This is a homework question from a precalculus class that I'm a TA for.
Boat $A$ is initially at position $(1,4)$ and moves at a constant velocity $\langle 3,5 \rangle$. Boat $B$ is at position $(7,2)$ and moves at a constant velocity of $\langle 1,10 \rangle$. Do the paths of the boats ever cross? If so where? Will the boats collide? If they don't collide, what's the closest the boats get to each other?
I wanted to write up a thorough solution to this exercise for my class, and figured I'd post it online to help anyone else who may wander across it.
Let $P_A(a)$ denote the position of the boat $A$ at time $a$, and let $P_B(b)$ denote the position of boat $B$ at time $b$. From the initial positions and velocities given, we have: $$ \begin{align} P_A(a) &= (1,4) + a\langle 3,5 \rangle &\qquad P_B(b) &= (7,2) + b\langle 1,10 \rangle \\ &= (3a+1, 5a+4) &\qquad &= (b+7,10b+2) \end{align} $$ Now these equations give the paths of the boats starting at time $a=b=0$. The paths of the boats cross only if at some time $a$ and some time $b$ after each starts moving they have the same position.
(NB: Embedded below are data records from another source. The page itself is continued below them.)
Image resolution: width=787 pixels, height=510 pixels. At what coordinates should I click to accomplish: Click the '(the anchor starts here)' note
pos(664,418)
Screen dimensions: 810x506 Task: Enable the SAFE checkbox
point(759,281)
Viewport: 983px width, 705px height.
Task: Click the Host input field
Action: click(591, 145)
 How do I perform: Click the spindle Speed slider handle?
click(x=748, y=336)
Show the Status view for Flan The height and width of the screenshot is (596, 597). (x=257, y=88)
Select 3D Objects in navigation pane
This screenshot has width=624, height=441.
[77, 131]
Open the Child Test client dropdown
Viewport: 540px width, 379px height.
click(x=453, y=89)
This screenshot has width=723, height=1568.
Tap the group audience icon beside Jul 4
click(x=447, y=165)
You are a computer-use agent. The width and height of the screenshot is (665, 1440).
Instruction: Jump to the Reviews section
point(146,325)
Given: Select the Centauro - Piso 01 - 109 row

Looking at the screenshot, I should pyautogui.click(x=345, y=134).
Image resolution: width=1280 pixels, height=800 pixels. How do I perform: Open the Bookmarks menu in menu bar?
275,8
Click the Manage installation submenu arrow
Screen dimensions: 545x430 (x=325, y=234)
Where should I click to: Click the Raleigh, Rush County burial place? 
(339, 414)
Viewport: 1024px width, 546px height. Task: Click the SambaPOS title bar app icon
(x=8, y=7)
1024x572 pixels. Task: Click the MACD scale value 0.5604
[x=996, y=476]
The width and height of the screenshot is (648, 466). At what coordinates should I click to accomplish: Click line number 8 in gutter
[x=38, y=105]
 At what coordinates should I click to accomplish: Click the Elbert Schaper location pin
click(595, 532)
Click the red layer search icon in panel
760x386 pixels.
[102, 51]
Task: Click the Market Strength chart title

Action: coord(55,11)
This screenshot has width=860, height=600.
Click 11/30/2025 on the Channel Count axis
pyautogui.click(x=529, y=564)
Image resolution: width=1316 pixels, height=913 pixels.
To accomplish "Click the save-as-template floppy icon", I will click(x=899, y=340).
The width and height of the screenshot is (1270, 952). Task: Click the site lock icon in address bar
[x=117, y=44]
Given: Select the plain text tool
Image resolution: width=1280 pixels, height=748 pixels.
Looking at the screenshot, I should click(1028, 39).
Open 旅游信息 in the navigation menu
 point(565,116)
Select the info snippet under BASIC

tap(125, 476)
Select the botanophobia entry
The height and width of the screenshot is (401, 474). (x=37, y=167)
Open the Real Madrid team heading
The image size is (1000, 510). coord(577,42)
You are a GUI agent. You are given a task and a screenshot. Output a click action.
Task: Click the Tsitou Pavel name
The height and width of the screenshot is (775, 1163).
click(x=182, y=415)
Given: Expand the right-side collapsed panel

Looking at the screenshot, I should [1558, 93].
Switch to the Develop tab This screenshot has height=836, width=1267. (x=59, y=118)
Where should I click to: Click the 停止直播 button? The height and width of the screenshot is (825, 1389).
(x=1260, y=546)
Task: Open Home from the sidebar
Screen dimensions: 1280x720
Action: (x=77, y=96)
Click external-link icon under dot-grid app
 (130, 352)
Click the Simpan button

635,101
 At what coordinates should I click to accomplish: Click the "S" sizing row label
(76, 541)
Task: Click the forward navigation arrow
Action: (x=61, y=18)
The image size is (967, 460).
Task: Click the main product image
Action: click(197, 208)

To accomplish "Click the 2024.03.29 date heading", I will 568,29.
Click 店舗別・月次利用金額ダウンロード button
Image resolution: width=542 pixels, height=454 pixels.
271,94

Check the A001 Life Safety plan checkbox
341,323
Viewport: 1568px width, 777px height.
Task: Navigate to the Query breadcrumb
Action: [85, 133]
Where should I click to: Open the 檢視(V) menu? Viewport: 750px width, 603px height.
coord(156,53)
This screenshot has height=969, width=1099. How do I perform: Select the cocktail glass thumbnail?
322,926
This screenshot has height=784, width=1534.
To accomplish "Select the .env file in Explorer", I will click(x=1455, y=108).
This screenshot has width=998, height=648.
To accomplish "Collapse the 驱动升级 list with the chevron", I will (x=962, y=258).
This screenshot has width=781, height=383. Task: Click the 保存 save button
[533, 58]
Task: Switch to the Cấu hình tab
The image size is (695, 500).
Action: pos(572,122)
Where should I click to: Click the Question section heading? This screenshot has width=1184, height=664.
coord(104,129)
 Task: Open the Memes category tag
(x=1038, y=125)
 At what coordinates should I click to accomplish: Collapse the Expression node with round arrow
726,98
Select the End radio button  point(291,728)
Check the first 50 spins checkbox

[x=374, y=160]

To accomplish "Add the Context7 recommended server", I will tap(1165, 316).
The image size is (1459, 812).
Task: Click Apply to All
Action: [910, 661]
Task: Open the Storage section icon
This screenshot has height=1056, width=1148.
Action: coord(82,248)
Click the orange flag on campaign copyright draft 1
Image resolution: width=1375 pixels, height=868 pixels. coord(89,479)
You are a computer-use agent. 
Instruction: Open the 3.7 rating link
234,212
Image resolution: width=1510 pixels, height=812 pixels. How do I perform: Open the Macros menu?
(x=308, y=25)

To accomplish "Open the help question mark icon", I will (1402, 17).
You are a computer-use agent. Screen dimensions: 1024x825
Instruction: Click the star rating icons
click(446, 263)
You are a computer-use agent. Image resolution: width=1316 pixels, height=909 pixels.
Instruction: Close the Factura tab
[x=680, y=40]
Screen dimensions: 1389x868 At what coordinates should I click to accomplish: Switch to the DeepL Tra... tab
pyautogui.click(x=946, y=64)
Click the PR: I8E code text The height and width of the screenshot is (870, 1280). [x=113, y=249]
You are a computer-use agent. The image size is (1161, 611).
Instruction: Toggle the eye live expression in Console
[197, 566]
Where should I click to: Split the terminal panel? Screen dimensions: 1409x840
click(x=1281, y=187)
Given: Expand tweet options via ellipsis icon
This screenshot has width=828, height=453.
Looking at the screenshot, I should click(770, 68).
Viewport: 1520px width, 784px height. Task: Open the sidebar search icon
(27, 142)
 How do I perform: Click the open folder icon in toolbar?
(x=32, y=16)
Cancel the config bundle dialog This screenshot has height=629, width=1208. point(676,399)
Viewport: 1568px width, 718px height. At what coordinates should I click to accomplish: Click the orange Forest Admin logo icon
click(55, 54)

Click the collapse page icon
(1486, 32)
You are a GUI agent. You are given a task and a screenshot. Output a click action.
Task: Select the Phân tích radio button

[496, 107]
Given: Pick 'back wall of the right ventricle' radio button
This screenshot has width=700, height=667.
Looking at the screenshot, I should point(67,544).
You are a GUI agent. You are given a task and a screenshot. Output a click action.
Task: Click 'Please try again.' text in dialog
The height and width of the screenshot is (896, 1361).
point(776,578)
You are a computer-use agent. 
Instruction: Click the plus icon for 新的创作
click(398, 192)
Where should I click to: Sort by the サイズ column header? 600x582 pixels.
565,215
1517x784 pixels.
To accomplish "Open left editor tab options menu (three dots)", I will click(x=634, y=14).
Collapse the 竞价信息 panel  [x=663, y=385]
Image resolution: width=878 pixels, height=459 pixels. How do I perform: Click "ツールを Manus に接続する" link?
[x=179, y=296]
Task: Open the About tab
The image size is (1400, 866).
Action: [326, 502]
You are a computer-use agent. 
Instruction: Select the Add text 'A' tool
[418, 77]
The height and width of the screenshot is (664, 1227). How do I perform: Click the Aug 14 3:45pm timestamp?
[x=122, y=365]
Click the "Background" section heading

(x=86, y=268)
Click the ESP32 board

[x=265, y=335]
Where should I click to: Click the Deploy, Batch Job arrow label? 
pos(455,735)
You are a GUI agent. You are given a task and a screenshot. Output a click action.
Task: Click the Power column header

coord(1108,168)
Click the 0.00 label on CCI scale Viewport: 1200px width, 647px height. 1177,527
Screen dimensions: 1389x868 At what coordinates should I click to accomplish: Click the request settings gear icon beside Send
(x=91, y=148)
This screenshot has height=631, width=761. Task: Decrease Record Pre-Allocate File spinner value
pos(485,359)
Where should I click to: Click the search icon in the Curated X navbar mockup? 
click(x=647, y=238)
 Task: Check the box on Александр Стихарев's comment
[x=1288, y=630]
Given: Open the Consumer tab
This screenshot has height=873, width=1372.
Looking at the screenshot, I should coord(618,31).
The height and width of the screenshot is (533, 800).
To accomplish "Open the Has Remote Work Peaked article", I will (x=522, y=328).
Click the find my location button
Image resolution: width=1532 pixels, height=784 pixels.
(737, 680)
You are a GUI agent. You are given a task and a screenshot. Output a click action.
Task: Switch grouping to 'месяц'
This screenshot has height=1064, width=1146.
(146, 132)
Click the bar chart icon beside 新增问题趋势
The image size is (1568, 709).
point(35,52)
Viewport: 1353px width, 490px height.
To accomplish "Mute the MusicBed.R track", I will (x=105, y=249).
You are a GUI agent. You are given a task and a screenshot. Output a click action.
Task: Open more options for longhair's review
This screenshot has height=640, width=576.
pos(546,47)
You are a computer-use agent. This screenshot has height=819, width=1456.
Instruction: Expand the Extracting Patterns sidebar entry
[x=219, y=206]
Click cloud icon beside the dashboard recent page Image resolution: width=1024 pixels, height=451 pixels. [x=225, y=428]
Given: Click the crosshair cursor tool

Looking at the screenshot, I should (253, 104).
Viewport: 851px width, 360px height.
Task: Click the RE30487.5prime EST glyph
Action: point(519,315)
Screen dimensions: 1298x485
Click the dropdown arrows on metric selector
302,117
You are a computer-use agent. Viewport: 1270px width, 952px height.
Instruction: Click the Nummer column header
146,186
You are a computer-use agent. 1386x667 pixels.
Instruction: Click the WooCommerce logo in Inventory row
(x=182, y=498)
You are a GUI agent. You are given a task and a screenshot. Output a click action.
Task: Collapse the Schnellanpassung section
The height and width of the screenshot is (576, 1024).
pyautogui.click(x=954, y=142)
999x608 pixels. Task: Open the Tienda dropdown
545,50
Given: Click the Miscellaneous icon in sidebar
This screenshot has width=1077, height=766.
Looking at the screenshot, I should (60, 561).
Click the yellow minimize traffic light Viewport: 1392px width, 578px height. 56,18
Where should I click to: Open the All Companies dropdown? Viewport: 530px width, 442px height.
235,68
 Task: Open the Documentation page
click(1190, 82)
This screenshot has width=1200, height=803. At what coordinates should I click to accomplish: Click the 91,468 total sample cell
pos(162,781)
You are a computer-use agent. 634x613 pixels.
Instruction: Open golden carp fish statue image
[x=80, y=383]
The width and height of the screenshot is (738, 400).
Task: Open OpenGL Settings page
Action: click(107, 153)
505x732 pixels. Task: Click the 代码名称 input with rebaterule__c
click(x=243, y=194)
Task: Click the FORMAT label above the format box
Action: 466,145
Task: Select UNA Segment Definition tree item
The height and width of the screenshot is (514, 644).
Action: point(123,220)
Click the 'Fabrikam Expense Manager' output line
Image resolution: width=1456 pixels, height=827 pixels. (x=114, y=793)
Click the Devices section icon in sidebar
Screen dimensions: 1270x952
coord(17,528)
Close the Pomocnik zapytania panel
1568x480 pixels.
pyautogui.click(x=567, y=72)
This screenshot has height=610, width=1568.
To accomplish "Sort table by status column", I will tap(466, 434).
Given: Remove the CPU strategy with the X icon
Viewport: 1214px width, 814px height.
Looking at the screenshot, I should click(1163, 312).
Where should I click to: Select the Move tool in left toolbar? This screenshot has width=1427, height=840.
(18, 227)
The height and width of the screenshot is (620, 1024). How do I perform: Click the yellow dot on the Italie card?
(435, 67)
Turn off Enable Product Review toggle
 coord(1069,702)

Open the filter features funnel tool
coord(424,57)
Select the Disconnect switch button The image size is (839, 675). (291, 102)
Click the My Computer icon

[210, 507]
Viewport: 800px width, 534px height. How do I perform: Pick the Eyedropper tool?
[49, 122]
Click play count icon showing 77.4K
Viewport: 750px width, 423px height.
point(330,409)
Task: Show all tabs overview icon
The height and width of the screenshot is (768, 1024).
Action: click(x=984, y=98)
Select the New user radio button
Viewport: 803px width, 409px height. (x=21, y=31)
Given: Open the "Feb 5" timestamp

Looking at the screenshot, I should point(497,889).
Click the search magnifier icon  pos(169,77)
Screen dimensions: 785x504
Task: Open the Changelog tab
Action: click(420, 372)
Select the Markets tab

In terms of those equations, the paths of the boats will cross if there are positive times $a$ and $b$ such that $P_A(a) = P_B(b)$. Now the boats collide if not only is there a location where their paths cross, but if they are at that location at the same time. So the boats collide if $P_A(a) = P_B(b)$ for some positive $a$ equal to $b$. So we can proceed by setting $P_A = P_B$: $$ (3a+1, 5a+4) = (b+7,10b+2) \implies \begin{cases} 3a+1=5a+4 \\ b+7=10b+2 \end{cases}\ \implies \begin{cases} 3a-b=6 \\ 5a-10b=-2 \end{cases}\,, $$ This, being a system of linear equations, has at most a single solution, which we can calculate to be $a = \frac{62}{25}$ and $b = \frac{36}{25}$. These are both positive times, so the paths of the boats do cross, but since this is the only solution and $a \neq b$, the boats do not collide. To find the actual coordinates where they do cross will be the location of boat $A$ at time $a=\frac{62}{25}$ (which should equal the location of $B$ at time $b=\frac{36}{25}$ if we've done our calculations correctly), which we can calculate: $$ P_A\left(\frac{62}{25}\right) = \left(3\cdot\frac{62}{25}+1, 5\cdot\frac{62}{25}+4\right) = \left(\frac{211}{25} , \frac{410}{25} \right)\,. $$
To figure out how close the boats get, we can write a function to represent the distance between the boats at a time $t$ and minimize that function. We now need to consider the boats in the same time-frame and let $a=b=t$. The distance between boat $A$ and boat $B$ is given by $$\begin{align} d(t) &= \sqrt{(3t+1-t-7)^2+(5t+4-10t-2)^2} \\ &= \sqrt{29t^2-4t+40} \end{align}$$ The minimum of the function $d$ will occur at the minimum of the quadratic $29t^2-4t+40$ since the square root is a strictly increasing function. And the minimum of that quadratic occurs at $t = \frac{4}{2\cdot 29} = \frac{2}{29}$. So the actual minimum distance they achieve is $d( \frac{2}{29}) = \frac{34}{\sqrt{29}}$ miles apart.